CLEVELAND — Unless they make a move during the August waiver-wire period, the Indians are pretty much going with what they’ve got the rest of the season.
While a number of American League rivals — including Kansas City, its closest competition in the Central Division — improved their rosters prior to Monday’s trade deadline, Cleveland’s remained relatively unchanged.
The Indians added some bullpen assistance, bringing back right-handed relief pitcher Joe Smith, who spent the 2009-13 seasons in Cleveland’s bullpen. But despite being mentioned as suitors in a number of trade talks in different areas, the Indians were all but inactive with team president Chris Antonetti telling reporters on a conference call that he was confident his club could contend for a return trip to the World Series.
“I think it would be a little bit short-sighted just to look at moves,” said Antonetti, whose team, a preseason favorite to repeat as AL champs, entered Monday atop the division standings with a two-game lead over the Royals.
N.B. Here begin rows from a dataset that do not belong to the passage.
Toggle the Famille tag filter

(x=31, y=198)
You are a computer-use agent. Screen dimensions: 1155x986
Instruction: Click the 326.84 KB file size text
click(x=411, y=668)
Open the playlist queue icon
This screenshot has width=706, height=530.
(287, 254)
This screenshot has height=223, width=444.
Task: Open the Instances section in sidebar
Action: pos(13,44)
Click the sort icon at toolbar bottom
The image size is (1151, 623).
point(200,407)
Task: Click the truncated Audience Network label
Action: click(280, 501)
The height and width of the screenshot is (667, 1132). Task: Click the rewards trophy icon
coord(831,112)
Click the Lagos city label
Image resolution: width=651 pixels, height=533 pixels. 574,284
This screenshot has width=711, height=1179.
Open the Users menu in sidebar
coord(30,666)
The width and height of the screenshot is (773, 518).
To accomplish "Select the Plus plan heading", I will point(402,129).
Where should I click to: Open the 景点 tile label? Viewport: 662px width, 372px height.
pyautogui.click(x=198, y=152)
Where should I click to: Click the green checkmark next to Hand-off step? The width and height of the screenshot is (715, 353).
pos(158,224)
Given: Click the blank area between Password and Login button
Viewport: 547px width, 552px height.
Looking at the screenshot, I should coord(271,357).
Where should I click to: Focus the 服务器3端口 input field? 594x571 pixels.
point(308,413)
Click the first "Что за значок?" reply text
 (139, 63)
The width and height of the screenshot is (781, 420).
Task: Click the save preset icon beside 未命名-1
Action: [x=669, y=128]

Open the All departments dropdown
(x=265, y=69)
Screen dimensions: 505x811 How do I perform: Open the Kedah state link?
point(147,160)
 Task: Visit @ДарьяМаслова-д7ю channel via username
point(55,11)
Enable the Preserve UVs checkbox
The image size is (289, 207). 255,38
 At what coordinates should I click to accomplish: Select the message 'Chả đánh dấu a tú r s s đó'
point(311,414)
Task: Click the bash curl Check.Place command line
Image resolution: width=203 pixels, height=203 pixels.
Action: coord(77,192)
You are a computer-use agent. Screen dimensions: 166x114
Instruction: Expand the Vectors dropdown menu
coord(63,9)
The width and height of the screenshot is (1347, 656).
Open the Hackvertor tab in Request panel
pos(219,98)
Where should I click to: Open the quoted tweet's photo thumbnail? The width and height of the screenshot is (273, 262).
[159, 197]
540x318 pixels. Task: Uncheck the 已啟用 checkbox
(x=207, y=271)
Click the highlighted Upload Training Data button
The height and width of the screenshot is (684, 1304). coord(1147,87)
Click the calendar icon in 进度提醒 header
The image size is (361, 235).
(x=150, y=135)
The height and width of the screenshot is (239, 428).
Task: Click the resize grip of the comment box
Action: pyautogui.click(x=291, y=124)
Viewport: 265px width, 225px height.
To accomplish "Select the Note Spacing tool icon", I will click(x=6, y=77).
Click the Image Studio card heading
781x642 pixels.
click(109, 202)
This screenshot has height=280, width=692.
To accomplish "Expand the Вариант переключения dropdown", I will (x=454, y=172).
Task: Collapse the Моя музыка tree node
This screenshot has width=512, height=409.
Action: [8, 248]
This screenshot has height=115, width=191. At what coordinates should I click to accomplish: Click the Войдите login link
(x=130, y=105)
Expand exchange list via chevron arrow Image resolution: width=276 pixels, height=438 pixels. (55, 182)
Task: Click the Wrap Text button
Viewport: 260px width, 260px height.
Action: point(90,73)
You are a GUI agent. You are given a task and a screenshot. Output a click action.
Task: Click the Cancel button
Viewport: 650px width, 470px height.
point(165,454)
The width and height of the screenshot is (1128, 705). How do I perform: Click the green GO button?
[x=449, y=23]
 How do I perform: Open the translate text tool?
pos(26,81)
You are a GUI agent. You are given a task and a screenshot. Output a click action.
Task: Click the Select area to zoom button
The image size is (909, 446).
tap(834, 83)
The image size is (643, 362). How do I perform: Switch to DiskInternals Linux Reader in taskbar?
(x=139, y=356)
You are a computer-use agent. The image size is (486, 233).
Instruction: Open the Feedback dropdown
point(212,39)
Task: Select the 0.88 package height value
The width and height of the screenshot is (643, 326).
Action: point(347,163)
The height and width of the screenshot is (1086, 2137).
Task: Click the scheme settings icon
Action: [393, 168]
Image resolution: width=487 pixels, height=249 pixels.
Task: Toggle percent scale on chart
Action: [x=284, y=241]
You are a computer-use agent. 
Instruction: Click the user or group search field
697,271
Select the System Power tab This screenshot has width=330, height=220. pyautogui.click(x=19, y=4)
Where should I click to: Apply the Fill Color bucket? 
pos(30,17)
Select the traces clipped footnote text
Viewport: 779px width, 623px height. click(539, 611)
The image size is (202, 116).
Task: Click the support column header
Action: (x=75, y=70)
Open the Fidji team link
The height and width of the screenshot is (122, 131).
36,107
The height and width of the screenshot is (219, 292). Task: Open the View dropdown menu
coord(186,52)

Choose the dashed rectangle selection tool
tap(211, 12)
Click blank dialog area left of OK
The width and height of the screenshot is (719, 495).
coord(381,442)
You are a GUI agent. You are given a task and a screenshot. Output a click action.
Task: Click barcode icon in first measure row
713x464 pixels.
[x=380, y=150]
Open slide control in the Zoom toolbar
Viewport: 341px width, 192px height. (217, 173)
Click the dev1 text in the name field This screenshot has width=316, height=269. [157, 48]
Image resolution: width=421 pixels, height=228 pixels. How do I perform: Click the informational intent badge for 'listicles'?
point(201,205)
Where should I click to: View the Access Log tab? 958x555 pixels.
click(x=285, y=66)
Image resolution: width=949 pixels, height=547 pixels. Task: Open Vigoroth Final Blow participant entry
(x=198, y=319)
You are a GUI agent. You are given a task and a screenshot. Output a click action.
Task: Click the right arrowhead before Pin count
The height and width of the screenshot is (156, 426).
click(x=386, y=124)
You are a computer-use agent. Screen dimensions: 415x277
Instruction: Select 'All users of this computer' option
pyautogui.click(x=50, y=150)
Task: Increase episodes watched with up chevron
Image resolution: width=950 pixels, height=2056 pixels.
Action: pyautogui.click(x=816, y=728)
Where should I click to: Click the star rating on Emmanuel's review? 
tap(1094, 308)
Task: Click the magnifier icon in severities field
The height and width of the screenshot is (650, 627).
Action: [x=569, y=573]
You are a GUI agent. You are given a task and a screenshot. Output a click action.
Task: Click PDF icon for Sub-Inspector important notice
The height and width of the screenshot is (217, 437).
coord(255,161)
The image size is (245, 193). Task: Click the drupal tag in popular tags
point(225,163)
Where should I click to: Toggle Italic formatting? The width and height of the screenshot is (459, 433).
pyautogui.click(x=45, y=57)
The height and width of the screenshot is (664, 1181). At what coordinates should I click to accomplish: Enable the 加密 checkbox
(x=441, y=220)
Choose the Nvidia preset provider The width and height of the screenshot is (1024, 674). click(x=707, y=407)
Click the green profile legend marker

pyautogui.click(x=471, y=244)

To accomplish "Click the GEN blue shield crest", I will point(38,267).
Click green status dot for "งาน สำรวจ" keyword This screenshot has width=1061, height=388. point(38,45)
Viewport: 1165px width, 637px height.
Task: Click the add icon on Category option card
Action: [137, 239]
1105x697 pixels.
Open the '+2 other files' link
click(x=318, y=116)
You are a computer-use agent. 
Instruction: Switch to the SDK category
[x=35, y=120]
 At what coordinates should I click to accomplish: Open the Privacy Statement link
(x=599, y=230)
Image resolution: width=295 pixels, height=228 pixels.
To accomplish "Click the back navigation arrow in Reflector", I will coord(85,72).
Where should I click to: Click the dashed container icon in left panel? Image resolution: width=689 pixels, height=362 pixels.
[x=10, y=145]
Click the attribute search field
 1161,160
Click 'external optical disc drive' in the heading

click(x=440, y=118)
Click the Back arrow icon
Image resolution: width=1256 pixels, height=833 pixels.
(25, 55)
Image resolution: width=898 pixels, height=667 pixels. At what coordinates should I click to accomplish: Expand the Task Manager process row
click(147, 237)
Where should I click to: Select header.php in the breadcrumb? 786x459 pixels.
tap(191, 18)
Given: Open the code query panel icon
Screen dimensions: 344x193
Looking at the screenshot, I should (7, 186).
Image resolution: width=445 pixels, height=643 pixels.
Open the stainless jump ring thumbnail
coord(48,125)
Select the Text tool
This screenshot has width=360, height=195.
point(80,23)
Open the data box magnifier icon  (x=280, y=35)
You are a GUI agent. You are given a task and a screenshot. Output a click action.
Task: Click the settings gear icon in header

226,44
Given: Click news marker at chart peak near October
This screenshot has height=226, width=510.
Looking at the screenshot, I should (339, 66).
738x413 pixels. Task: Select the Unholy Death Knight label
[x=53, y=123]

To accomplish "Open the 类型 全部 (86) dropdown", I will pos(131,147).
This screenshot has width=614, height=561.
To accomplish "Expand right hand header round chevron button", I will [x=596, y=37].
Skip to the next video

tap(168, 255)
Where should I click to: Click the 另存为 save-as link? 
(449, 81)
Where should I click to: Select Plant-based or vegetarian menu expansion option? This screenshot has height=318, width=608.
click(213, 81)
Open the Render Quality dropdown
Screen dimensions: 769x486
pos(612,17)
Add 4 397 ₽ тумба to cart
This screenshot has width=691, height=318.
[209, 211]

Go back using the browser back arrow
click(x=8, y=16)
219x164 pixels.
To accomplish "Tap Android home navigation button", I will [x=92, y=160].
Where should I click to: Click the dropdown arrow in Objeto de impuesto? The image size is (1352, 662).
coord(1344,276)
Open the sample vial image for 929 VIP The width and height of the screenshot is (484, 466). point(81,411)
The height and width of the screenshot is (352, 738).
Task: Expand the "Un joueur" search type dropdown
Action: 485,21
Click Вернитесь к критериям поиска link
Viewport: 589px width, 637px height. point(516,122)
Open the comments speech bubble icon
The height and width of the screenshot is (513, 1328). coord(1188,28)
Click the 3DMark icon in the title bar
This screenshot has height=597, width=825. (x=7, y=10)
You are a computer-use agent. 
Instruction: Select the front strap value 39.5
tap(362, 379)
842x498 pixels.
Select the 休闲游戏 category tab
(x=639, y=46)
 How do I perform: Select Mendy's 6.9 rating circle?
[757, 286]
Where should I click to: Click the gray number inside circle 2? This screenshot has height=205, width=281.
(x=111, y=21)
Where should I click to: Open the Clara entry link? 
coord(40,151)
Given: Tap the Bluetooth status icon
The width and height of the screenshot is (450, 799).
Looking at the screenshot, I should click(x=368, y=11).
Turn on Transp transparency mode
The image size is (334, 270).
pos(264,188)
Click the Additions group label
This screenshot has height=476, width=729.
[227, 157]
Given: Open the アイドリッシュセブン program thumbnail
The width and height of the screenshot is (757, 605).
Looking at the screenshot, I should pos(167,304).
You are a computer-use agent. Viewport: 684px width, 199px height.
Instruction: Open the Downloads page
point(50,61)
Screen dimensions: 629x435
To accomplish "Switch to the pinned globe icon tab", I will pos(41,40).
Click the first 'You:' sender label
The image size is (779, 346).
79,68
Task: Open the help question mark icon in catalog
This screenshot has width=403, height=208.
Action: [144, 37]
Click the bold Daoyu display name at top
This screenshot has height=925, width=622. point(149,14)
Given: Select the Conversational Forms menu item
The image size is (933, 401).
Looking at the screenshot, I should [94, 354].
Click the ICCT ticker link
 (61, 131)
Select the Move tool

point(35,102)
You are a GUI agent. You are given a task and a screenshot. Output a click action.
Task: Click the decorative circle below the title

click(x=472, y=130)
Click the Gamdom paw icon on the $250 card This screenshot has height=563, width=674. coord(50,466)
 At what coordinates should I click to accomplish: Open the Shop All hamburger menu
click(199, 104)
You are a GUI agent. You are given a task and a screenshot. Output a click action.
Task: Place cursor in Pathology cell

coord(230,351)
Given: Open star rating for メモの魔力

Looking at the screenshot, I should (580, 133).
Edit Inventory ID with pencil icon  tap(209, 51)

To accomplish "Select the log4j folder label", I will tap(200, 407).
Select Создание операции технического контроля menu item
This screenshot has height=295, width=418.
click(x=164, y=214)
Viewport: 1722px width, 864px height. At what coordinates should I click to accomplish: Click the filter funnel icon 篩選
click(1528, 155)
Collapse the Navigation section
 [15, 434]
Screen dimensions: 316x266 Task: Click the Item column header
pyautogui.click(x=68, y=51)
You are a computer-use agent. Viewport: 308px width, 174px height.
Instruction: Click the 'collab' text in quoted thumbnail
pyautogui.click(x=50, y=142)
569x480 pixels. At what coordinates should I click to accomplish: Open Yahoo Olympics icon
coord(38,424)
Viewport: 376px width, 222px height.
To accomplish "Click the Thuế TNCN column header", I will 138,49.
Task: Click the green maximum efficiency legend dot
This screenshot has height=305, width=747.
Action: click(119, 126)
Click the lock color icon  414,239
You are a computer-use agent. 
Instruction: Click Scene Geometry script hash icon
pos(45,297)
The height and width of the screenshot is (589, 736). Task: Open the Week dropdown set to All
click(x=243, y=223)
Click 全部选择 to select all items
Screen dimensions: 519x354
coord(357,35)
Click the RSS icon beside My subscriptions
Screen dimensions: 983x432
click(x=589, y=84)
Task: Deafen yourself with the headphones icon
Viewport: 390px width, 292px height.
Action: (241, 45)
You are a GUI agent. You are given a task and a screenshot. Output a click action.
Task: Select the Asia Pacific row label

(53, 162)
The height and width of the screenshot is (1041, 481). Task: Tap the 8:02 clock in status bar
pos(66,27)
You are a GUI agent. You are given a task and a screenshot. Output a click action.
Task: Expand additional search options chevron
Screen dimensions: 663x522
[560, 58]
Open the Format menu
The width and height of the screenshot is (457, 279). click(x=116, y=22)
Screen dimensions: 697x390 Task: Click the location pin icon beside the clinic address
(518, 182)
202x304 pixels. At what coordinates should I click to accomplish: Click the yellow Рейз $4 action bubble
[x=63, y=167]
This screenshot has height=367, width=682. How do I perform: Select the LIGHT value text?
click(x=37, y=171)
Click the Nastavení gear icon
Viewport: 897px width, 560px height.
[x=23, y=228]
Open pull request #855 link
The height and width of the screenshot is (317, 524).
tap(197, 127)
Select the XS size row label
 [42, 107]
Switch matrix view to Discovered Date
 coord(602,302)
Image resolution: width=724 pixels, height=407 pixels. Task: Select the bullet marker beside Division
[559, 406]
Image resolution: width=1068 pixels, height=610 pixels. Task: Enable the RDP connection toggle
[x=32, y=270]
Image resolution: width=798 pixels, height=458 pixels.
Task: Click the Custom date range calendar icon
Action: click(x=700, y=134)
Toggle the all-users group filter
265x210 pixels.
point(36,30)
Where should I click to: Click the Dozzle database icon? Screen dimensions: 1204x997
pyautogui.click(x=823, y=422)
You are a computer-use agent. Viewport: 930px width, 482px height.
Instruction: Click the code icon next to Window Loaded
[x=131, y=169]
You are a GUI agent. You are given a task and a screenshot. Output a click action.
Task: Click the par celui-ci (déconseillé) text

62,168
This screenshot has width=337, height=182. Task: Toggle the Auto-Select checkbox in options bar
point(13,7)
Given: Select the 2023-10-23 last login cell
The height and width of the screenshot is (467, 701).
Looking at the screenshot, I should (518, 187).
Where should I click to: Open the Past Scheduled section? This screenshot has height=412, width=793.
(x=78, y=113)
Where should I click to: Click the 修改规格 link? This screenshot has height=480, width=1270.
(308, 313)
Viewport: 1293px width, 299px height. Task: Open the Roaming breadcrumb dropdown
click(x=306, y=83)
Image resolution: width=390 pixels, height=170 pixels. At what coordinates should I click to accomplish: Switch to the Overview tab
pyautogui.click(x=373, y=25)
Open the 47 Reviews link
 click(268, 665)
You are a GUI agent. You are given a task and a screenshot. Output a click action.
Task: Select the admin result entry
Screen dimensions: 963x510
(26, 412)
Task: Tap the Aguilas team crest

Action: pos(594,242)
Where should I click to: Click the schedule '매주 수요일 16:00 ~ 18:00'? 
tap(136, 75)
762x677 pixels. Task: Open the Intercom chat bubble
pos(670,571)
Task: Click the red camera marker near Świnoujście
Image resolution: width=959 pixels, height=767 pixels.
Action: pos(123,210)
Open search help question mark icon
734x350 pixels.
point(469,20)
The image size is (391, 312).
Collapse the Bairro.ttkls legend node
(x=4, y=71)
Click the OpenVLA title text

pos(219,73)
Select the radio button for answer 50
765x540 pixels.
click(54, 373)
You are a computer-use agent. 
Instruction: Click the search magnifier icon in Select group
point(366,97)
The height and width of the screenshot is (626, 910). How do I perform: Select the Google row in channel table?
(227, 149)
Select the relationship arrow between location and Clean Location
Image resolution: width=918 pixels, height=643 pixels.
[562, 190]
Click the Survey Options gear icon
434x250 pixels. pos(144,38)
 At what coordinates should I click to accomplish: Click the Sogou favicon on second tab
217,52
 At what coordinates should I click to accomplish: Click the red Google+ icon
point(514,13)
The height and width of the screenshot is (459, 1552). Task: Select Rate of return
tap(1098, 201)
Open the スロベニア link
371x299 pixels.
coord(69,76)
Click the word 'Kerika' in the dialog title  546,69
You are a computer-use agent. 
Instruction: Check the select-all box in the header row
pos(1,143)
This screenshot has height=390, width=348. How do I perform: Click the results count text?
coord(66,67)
“I think what you need to look at is the balance of the team. I think we shared with everyone a couple weeks ago that we feel really good about the group of guys that we have in our clubhouse, and its capabilities to play at a championship level. And our approach as we headed into the deadline was to find guys that complemented that group. So I think the way we look at it is the balance of our roster, and not just what may happen at the deadline over the course of a few days.”
During the days leading up to the deadline, Cleveland was mentioned as potential landing spots for infielder Asdrubal Cabrera, outfielders J.D. Martinez and Jay Bruce and starting pitcher Sonny Gray. The Indians were also reportedly interested in left-handed relievers Zach Britton, Justin Smith and Brad Hand, and were among a number of teams vying to acquire Rangers ace Yu Darvish, who was dealt to the Dodgers at the deadline’s final moments.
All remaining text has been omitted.